■ Materials provided
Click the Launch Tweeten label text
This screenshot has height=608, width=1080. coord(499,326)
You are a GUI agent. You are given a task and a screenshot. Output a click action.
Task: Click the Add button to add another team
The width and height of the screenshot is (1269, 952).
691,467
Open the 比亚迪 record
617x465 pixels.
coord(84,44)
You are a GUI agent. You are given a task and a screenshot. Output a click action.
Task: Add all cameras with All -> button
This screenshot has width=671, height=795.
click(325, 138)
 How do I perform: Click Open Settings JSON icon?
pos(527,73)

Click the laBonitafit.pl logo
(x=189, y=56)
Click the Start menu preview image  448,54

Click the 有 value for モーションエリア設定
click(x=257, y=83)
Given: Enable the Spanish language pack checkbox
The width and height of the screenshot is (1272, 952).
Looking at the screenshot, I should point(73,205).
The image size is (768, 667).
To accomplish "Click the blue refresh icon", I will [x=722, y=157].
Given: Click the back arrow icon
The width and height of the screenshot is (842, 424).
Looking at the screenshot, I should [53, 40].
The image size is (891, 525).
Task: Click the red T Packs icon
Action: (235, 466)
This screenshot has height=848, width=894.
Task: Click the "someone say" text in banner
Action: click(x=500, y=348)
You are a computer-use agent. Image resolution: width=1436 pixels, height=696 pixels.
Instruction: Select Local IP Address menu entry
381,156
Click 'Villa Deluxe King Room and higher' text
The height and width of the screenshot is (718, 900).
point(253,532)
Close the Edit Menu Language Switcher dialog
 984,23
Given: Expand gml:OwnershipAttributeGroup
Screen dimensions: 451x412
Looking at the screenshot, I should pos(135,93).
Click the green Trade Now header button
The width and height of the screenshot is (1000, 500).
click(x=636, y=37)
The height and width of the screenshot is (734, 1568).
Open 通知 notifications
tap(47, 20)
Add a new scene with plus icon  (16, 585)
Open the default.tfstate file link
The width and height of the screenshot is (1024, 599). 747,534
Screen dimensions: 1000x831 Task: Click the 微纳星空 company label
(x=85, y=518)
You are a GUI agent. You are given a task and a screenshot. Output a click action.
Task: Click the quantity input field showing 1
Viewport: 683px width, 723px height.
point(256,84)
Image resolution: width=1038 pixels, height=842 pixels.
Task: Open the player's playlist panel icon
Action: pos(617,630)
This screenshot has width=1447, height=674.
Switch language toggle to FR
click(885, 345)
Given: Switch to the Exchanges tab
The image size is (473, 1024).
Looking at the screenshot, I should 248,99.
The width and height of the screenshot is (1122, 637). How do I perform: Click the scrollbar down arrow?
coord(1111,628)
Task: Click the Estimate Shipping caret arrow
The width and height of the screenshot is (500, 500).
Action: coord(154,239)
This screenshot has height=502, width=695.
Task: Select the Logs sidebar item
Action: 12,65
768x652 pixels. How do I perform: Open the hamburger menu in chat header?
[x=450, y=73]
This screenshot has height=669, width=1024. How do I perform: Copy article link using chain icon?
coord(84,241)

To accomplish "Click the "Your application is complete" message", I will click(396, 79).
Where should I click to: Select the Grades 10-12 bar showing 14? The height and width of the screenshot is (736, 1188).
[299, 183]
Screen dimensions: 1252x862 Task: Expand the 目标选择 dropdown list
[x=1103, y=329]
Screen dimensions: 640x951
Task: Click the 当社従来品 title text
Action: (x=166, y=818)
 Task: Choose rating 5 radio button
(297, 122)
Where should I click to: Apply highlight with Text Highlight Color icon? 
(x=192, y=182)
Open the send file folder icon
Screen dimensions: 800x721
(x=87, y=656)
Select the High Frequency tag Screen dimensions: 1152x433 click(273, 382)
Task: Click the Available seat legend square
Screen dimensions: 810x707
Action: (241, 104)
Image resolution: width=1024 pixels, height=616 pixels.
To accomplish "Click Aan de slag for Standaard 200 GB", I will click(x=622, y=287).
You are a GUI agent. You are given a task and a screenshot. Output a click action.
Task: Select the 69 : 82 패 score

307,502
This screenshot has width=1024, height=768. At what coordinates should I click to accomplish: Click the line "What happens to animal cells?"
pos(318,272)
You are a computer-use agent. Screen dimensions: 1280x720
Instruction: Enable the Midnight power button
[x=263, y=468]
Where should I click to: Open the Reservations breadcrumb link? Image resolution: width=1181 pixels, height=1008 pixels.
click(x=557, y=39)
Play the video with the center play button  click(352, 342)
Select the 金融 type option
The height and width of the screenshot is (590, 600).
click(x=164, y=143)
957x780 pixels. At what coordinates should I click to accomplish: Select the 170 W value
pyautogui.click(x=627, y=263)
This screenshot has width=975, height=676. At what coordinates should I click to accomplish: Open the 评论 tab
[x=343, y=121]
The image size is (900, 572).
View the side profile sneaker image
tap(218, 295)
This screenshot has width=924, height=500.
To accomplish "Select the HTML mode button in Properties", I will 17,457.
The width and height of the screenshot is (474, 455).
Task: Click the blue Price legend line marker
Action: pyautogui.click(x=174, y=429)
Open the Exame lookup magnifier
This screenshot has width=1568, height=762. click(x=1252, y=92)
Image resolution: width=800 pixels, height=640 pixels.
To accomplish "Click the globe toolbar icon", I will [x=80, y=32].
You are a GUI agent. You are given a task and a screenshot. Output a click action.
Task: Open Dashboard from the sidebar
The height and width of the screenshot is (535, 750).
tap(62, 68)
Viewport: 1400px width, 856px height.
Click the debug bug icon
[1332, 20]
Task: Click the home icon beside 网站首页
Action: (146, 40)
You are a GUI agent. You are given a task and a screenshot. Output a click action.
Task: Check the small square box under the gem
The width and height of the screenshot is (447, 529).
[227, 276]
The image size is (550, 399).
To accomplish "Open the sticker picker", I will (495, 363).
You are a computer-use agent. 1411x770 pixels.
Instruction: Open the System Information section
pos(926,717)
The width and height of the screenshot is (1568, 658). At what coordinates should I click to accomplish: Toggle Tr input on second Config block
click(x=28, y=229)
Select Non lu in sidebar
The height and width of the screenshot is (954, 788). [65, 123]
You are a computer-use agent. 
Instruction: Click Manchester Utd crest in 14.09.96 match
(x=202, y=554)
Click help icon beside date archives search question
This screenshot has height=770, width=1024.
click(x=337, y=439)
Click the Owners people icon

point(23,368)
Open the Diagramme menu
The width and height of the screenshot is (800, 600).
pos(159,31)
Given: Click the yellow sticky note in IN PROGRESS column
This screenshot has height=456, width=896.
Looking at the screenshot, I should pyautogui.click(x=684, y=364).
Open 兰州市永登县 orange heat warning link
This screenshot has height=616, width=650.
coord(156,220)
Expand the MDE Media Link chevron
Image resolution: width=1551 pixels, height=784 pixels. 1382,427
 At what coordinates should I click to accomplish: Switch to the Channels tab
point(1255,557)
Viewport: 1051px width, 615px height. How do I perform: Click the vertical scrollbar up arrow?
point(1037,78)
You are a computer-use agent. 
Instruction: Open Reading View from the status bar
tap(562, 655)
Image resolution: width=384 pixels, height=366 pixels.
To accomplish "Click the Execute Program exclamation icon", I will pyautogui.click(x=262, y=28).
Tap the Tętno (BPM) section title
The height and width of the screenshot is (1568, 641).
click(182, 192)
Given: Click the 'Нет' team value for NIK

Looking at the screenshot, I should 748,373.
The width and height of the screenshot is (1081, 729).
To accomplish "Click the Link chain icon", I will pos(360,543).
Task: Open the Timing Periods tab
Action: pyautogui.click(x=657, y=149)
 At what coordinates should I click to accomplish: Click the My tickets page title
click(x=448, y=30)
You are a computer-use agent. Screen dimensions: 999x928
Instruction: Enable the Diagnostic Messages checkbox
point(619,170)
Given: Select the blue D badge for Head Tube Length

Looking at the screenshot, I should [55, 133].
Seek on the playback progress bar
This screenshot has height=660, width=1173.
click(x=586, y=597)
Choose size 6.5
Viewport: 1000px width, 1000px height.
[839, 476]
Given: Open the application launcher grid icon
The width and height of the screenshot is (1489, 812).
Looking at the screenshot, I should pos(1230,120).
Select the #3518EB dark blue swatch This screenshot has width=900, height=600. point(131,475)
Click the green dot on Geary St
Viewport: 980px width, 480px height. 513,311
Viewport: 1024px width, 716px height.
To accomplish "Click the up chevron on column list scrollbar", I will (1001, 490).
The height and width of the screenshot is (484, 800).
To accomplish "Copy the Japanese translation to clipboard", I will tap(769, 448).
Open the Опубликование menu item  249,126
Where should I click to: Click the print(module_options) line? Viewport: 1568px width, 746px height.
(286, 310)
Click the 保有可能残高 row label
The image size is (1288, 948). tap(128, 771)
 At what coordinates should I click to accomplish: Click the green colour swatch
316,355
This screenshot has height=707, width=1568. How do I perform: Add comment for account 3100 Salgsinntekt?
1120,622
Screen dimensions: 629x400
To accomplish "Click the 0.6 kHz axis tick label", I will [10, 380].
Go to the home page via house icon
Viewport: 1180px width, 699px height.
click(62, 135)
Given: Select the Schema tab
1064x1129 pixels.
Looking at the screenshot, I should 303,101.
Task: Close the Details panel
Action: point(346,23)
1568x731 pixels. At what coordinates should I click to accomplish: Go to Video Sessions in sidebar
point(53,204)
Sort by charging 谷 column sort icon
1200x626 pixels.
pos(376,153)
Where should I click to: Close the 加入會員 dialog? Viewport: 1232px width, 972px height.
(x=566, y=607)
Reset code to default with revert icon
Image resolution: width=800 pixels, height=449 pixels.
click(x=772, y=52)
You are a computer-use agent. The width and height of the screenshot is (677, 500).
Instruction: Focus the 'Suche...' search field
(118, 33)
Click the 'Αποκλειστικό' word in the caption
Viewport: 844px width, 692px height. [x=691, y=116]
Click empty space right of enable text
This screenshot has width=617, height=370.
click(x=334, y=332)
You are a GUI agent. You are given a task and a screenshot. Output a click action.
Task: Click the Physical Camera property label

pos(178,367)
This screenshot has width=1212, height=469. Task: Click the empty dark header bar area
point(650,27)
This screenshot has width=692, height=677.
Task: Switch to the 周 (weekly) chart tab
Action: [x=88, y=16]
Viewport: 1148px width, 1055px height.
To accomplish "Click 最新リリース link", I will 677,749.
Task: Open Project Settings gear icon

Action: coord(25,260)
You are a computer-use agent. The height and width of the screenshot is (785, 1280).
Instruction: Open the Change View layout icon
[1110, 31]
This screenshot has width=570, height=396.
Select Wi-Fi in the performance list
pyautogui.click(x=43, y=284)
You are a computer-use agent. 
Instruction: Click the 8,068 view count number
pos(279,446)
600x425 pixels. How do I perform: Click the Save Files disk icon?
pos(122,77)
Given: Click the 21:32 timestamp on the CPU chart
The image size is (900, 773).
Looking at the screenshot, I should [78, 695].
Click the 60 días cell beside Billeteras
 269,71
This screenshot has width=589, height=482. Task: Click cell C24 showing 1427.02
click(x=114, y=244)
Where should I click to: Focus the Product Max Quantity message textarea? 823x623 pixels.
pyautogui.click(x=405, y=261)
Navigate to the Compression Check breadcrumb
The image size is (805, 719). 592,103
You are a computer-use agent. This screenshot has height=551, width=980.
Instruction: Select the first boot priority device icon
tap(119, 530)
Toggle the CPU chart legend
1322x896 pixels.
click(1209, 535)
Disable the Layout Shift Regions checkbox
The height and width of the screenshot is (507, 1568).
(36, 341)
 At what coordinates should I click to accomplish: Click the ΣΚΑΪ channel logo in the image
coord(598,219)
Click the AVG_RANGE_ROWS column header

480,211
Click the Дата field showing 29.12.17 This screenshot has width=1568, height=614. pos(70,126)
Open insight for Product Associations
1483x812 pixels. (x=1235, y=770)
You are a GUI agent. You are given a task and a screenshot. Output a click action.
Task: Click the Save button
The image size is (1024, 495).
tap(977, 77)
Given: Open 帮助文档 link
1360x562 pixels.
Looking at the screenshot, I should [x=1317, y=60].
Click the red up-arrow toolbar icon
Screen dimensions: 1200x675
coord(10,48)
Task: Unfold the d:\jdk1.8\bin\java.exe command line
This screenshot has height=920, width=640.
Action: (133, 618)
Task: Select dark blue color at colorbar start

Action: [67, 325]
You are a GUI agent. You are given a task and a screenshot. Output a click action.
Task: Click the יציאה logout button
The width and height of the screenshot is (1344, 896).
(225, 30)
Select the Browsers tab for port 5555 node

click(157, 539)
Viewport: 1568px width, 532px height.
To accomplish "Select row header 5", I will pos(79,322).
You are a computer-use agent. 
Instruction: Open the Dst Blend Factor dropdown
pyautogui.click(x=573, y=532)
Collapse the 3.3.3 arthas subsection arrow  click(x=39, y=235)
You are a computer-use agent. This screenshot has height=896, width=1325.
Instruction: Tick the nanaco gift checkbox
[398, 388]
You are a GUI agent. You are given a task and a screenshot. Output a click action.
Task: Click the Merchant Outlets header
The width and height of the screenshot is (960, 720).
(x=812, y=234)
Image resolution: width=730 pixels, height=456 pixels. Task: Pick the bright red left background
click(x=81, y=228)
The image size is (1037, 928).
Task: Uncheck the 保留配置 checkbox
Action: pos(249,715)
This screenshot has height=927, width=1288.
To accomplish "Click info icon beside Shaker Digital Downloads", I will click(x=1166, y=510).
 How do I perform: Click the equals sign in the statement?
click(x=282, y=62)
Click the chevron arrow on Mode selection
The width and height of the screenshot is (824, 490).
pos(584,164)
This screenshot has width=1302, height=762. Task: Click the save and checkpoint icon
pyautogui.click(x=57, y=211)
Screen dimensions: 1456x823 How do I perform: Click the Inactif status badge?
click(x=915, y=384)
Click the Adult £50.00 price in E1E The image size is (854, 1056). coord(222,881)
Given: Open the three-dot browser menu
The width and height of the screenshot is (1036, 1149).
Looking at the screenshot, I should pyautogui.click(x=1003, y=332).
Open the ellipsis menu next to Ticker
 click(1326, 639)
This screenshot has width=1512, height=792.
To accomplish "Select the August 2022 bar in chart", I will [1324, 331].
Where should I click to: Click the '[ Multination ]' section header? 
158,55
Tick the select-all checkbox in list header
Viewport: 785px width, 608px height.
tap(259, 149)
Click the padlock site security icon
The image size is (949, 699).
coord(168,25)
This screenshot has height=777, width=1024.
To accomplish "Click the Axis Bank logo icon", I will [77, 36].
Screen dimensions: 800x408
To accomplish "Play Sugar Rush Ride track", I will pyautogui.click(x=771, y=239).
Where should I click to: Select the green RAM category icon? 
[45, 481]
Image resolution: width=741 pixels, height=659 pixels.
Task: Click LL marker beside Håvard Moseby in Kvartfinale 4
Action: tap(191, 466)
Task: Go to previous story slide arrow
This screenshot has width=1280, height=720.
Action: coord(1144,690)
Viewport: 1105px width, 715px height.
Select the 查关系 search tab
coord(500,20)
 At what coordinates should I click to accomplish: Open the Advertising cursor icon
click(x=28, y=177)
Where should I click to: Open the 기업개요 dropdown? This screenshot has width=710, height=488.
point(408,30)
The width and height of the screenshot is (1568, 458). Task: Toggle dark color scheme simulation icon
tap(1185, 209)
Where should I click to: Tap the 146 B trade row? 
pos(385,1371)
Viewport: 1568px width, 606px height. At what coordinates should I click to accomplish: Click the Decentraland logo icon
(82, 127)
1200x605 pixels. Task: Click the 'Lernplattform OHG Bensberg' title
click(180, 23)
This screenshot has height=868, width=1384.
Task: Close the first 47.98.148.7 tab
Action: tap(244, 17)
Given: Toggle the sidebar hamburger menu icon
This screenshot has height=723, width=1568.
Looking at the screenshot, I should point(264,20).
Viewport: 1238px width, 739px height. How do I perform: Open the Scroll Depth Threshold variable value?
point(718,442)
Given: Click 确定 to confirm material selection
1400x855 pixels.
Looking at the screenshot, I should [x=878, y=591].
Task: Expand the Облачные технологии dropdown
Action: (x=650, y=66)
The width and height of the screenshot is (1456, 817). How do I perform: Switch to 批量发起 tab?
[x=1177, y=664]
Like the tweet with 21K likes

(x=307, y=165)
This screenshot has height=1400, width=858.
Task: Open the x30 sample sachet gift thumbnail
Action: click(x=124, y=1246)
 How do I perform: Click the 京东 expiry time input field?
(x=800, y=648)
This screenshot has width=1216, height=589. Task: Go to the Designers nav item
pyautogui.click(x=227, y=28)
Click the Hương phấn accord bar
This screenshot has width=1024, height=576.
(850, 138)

■ Work instructions
From the data above, output only the lines between the line containing "Open insight for Product Associations" and the line containing "Click the Adult", inclusive, exactly as written.

■ Output of the task
Open insight for Product Associations
1483x812 pixels. (x=1235, y=770)
You are a GUI agent. You are given a task and a screenshot. Output a click action.
Task: Click the Save button
The image size is (1024, 495).
tap(977, 77)
Given: Open 帮助文档 link
1360x562 pixels.
Looking at the screenshot, I should [x=1317, y=60].
Click the red up-arrow toolbar icon
Screen dimensions: 1200x675
coord(10,48)
Task: Unfold the d:\jdk1.8\bin\java.exe command line
This screenshot has height=920, width=640.
Action: (133, 618)
Task: Select dark blue color at colorbar start

Action: [67, 325]
You are a GUI agent. You are given a task and a screenshot. Output a click action.
Task: Click the יציאה logout button
The width and height of the screenshot is (1344, 896).
(225, 30)
Select the Browsers tab for port 5555 node

click(157, 539)
Viewport: 1568px width, 532px height.
To accomplish "Select row header 5", I will pos(79,322).
You are a computer-use agent. 
Instruction: Open the Dst Blend Factor dropdown
pyautogui.click(x=573, y=532)
Collapse the 3.3.3 arthas subsection arrow  click(x=39, y=235)
You are a computer-use agent. This screenshot has height=896, width=1325.
Instruction: Tick the nanaco gift checkbox
[398, 388]
You are a GUI agent. You are given a task and a screenshot. Output a click action.
Task: Click the Merchant Outlets header
The width and height of the screenshot is (960, 720).
(x=812, y=234)
Image resolution: width=730 pixels, height=456 pixels. Task: Pick the bright red left background
click(x=81, y=228)
The image size is (1037, 928).
Task: Uncheck the 保留配置 checkbox
Action: pos(249,715)
This screenshot has height=927, width=1288.
To accomplish "Click info icon beside Shaker Digital Downloads", I will click(x=1166, y=510).
 How do I perform: Click the equals sign in the statement?
click(x=282, y=62)
Click the chevron arrow on Mode selection
The width and height of the screenshot is (824, 490).
pos(584,164)
This screenshot has width=1302, height=762. Task: Click the save and checkpoint icon
pyautogui.click(x=57, y=211)
Screen dimensions: 1456x823 How do I perform: Click the Inactif status badge?
click(x=915, y=384)
Click the Adult £50.00 price in E1E The image size is (854, 1056). coord(222,881)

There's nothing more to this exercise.